## WORK INSTRUCTION
Range to output from the entries below: the line containing "Click the help question mark button" through the line containing "Given: Click the 教育 topic category value". Set it down exactly, ends included, nothing else.

START DATA EXTRACTS

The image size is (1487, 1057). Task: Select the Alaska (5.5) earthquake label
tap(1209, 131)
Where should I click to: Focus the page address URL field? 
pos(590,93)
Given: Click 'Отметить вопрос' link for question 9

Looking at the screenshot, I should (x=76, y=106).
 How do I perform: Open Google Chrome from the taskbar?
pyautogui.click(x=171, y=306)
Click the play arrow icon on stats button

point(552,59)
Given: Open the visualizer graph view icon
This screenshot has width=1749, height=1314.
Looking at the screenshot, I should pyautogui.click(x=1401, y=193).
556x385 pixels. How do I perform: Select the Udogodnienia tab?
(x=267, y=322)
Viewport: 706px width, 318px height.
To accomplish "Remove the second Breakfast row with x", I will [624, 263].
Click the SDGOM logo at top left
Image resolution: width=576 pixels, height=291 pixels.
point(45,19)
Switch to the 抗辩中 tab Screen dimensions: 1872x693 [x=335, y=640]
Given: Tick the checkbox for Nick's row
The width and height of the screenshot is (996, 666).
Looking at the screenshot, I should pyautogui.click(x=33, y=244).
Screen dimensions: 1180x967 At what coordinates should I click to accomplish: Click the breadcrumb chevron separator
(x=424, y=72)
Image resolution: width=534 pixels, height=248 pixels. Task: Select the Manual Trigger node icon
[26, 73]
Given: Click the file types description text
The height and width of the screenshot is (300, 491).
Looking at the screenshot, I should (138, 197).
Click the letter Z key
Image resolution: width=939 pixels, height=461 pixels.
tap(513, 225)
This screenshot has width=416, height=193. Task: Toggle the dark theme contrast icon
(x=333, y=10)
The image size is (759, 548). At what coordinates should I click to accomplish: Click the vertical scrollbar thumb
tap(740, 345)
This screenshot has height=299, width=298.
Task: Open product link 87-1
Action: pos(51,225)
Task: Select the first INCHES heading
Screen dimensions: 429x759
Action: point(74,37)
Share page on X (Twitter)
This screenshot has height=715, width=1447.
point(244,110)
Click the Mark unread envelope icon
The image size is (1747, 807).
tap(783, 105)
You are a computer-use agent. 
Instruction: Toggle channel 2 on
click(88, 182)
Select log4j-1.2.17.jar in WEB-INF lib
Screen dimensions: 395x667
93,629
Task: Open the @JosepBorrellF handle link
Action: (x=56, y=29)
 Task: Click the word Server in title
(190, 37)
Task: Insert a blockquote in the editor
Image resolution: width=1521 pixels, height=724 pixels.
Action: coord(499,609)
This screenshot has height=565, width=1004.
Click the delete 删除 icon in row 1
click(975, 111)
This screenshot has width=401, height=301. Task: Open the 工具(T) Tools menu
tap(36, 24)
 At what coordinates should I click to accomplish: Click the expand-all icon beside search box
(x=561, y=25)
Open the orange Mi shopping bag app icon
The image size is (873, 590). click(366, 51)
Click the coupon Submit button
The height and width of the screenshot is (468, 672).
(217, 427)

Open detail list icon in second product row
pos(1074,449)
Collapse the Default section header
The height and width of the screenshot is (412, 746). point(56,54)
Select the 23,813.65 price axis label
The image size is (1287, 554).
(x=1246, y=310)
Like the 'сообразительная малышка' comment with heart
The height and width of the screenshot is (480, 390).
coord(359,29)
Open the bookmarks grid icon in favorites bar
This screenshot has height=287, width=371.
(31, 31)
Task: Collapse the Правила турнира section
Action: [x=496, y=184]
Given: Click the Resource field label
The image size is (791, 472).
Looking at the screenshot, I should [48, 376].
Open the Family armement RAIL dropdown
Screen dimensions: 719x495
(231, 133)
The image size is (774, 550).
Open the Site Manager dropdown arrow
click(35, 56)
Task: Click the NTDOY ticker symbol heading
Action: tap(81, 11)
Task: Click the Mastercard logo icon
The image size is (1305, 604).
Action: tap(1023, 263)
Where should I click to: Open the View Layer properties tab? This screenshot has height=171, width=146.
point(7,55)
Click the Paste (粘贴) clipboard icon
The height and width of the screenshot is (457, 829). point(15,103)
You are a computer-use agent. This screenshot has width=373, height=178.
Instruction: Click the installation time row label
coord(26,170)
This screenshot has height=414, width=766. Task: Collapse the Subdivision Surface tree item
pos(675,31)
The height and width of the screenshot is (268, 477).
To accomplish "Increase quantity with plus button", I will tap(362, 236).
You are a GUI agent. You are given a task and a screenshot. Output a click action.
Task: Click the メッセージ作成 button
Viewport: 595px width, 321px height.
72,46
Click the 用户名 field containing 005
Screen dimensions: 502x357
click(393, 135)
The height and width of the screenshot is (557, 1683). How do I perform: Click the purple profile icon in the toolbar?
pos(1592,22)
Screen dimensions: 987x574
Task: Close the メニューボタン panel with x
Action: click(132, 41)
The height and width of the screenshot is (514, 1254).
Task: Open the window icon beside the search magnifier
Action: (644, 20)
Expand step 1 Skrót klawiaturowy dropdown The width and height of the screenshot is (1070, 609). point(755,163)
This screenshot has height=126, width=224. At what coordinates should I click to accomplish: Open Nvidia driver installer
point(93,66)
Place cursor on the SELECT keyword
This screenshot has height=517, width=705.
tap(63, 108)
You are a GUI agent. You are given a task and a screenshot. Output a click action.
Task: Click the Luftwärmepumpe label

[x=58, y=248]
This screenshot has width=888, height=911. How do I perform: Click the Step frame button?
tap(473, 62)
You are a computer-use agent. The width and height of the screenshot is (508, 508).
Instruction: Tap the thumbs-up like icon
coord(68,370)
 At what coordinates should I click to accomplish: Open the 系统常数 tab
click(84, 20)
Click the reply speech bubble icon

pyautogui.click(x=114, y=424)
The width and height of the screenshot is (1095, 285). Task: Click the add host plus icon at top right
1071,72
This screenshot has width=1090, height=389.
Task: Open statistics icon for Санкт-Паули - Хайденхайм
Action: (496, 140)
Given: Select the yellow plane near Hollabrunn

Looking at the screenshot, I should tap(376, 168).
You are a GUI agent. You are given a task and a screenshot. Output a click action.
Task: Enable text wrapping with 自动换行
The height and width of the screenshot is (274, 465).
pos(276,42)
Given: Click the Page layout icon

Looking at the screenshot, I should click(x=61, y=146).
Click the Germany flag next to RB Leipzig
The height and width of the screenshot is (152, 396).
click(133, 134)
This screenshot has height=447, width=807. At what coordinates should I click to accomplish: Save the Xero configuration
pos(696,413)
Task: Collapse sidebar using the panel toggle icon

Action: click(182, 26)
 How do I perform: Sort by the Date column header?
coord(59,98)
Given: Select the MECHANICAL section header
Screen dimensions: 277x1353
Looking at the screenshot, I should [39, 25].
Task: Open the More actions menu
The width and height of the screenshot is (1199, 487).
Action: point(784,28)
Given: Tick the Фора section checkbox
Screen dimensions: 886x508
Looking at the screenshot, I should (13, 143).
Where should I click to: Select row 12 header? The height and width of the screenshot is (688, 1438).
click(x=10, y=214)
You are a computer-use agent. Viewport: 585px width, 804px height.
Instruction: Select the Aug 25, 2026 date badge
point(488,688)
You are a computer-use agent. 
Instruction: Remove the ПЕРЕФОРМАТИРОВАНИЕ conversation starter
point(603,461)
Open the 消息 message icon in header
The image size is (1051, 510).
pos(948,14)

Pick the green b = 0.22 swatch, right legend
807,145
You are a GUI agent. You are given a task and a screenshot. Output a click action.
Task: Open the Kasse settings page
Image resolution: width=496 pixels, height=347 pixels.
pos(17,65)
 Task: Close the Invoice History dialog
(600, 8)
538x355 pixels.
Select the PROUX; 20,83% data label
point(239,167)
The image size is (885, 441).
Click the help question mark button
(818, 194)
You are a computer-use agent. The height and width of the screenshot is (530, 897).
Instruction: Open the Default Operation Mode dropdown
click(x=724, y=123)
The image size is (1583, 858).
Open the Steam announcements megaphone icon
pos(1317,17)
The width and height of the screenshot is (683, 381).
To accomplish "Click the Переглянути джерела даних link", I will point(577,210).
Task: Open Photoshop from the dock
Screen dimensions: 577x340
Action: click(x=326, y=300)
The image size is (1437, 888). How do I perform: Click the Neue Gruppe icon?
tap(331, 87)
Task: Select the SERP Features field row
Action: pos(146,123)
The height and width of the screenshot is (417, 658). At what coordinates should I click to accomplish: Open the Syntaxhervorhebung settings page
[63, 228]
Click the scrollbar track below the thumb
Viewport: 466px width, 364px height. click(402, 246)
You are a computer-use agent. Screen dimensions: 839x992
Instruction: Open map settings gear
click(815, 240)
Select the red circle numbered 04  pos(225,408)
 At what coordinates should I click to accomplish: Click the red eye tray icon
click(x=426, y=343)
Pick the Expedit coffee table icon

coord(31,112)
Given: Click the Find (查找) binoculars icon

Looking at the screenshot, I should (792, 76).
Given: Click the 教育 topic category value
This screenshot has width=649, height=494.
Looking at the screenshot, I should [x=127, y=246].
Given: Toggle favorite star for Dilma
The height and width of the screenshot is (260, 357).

END DATA EXTRACTS

## EXERCISE RESULT
Click the help question mark button
(818, 194)
You are a computer-use agent. The height and width of the screenshot is (530, 897).
Instruction: Open the Default Operation Mode dropdown
click(x=724, y=123)
The image size is (1583, 858).
Open the Steam announcements megaphone icon
pos(1317,17)
The width and height of the screenshot is (683, 381).
To accomplish "Click the Переглянути джерела даних link", I will point(577,210).
Task: Open Photoshop from the dock
Screen dimensions: 577x340
Action: click(x=326, y=300)
The image size is (1437, 888). How do I perform: Click the Neue Gruppe icon?
tap(331, 87)
Task: Select the SERP Features field row
Action: pos(146,123)
The height and width of the screenshot is (417, 658). At what coordinates should I click to accomplish: Open the Syntaxhervorhebung settings page
[63, 228]
Click the scrollbar track below the thumb
Viewport: 466px width, 364px height. click(402, 246)
You are a computer-use agent. Screen dimensions: 839x992
Instruction: Open map settings gear
click(815, 240)
Select the red circle numbered 04  pos(225,408)
 At what coordinates should I click to accomplish: Click the red eye tray icon
click(x=426, y=343)
Pick the Expedit coffee table icon

coord(31,112)
Given: Click the Find (查找) binoculars icon

Looking at the screenshot, I should (792, 76).
Given: Click the 教育 topic category value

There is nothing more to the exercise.